Actually, I don't think we've seen this in more than a month. :/
#14 Updated by Sage Weil almost 12 years ago
- Status changed from New to Need More Info
#15 Updated by Alex Elder over 11 years ago
Bugs 1793 and 2081 have a signature of a page fault/bad memory reference
from process_one_work() -> con_work(), and they may well be the same issue.
So I have been treating them as such, and have been attempting to reproduce
them by running the kernel_untar_build.sh workunit repeatedly.
The last day or two I have been testing with the latest version of the
ceph-client code (c666601a93). One time I hit a kernel failure that had a
signature different from either 1793 or 2081--it reported:
INFO: rcu_sched detected stalls on CPUs/tasks: { 0} (detected by 4, t=492980 jiffies)
I believe this is bug 2174, and am adding an update to that to record
this occurrence.
I restarted testing and completed 50 more iterations of kernel_untar_build.sh
without error. I will try a bit more, I think we should keep these two bugs
on a sort of inactive status (1793 is already "Need More Info" but 2081 was
not until now) until we start seeing occurrences again. A kernel core dump
would also be helpful, once we get that in place (see bug 2127).
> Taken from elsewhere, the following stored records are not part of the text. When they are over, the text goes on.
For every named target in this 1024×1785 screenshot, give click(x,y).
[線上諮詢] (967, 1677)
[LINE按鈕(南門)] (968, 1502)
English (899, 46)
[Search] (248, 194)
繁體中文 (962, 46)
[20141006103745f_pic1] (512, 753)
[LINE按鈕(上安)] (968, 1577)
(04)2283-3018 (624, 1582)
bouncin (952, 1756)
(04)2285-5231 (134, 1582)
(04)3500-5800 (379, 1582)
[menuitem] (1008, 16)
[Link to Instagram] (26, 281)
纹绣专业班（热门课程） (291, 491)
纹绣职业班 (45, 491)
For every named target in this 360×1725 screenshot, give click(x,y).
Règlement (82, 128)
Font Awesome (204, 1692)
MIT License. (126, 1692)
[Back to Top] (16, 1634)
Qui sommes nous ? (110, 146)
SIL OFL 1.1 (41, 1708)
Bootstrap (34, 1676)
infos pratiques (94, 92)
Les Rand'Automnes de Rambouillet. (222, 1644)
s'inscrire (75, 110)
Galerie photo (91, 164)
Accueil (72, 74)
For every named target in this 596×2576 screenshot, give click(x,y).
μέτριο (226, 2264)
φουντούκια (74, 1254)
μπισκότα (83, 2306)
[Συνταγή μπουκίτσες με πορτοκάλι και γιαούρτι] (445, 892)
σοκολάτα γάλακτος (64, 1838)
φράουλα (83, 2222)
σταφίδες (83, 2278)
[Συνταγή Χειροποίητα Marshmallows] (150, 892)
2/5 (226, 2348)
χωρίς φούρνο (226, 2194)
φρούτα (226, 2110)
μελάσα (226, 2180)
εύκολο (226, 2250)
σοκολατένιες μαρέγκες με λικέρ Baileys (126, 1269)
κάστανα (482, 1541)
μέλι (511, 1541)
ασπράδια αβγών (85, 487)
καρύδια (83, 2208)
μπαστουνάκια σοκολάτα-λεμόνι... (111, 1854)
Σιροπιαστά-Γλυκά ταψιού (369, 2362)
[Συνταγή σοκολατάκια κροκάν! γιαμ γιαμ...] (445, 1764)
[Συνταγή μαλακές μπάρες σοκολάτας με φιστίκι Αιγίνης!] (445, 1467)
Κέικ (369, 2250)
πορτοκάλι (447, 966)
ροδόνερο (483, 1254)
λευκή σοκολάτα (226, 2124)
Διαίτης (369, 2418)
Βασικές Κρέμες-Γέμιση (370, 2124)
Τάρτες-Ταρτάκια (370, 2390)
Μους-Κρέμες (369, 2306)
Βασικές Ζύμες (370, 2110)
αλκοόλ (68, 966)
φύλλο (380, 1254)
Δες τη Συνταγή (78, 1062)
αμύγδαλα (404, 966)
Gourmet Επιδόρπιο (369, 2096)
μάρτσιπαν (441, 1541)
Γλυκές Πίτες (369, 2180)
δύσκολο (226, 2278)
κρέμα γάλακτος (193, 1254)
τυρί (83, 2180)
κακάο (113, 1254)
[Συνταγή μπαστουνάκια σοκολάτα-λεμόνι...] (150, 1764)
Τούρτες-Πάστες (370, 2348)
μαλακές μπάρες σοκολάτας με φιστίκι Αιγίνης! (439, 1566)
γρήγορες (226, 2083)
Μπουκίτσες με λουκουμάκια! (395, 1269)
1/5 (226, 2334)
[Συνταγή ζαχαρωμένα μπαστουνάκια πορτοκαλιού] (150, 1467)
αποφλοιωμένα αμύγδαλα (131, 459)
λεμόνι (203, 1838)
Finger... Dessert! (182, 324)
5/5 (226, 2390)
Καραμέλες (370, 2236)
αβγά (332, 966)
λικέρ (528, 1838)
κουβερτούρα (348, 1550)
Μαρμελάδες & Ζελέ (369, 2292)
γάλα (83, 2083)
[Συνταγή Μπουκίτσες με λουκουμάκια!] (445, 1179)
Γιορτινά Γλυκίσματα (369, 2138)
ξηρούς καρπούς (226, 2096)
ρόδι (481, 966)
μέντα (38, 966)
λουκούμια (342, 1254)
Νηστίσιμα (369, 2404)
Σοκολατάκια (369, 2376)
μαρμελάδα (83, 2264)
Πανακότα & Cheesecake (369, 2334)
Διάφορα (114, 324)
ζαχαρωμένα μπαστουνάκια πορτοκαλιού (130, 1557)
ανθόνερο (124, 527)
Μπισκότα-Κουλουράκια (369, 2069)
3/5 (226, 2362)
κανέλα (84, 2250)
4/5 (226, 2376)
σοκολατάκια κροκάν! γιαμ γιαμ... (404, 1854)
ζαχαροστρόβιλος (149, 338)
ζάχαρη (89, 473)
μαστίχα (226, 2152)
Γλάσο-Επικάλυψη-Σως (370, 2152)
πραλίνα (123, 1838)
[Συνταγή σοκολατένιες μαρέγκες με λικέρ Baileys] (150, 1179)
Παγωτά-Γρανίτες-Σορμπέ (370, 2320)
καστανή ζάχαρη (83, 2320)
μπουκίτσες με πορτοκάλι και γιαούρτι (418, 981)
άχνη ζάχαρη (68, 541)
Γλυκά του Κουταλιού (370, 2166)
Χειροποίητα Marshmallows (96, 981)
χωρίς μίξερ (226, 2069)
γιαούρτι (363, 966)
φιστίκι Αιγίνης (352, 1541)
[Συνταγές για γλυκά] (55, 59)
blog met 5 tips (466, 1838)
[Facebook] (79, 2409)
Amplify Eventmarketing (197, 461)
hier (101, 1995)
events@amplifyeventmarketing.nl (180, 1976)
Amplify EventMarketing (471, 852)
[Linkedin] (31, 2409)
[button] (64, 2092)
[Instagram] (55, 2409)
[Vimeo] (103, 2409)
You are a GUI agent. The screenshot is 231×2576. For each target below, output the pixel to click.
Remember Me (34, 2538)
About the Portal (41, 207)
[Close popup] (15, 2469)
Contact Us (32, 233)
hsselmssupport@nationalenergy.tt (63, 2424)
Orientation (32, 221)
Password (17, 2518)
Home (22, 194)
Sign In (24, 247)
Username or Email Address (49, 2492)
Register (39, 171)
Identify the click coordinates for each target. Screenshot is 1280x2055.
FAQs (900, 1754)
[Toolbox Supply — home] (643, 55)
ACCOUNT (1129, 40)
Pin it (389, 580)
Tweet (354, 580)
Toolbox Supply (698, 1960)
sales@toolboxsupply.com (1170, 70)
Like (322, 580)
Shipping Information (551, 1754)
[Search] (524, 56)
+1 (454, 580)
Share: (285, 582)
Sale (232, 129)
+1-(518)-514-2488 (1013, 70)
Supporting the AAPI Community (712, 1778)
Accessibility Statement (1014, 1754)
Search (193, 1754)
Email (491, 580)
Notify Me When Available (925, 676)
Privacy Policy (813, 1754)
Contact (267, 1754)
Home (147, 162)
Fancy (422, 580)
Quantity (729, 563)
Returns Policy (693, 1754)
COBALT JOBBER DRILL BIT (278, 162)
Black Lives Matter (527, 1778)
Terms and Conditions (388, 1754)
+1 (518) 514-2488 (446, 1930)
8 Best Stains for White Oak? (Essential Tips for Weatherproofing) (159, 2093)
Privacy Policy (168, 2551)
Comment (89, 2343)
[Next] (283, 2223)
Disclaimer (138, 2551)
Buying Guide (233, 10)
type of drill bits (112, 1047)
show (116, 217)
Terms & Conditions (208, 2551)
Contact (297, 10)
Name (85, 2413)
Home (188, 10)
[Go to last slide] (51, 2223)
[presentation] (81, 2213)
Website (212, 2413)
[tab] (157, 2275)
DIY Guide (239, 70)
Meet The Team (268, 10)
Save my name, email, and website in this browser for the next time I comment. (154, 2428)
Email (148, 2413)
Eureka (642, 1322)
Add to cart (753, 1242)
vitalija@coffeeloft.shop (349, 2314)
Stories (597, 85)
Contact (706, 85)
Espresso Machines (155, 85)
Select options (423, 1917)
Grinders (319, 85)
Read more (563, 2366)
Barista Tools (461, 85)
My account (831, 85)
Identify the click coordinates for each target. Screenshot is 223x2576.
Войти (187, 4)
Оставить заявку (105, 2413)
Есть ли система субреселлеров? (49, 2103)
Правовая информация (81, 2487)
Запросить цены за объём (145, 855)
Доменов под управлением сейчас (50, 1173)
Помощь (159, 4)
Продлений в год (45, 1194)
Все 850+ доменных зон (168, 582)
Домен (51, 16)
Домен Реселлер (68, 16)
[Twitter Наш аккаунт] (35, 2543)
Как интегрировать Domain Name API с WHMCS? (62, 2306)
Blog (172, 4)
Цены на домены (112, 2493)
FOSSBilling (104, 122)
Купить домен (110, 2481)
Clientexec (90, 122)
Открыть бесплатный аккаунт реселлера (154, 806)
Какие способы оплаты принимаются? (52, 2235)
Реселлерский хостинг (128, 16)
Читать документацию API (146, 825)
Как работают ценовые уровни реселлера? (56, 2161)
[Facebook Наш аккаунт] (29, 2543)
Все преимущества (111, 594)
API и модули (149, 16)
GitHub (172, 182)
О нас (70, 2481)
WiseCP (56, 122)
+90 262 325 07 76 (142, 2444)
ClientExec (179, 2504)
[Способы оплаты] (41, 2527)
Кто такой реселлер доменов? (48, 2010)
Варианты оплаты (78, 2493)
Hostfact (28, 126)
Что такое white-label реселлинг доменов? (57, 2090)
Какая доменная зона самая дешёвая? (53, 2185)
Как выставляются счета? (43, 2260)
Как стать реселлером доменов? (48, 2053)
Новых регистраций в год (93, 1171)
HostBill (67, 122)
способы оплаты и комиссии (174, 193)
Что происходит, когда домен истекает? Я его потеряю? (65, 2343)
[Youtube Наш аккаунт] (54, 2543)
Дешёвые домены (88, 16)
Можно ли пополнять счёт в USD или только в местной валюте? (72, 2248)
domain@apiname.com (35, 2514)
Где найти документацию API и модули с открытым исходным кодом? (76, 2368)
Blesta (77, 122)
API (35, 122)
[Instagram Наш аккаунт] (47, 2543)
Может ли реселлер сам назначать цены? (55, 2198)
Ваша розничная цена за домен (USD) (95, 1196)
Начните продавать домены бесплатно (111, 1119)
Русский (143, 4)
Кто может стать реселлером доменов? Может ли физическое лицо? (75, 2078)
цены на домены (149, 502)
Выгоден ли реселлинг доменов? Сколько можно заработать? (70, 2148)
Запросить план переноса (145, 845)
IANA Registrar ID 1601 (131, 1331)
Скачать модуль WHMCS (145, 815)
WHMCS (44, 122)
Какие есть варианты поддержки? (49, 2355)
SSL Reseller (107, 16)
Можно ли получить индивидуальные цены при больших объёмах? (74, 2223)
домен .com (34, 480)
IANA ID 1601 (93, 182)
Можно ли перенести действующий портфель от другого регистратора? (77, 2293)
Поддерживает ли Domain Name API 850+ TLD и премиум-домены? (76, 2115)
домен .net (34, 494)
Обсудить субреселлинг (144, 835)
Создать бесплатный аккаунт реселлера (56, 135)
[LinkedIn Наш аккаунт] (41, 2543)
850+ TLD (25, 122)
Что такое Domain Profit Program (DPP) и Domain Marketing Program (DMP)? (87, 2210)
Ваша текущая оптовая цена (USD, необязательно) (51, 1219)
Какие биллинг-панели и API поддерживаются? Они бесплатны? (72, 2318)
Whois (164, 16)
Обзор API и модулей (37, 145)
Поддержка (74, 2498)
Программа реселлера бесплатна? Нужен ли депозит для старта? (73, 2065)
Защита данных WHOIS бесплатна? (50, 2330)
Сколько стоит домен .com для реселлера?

#16 Updated by Alex Elder over 11 years ago
Another 100 iterations of kernel_untar_build.sh using the current
master branch (c666601a935b94cc0f3310339411b6940de751ba) without
error. I'm going to quit testing this now and wait to see if
our regular automated testing produces it again.
#17 Updated by Alex Elder over 11 years ago
- Status changed from Need More Info to Can't reproduce
Marking this Can't Reproduce. Will reopen if it shows up again.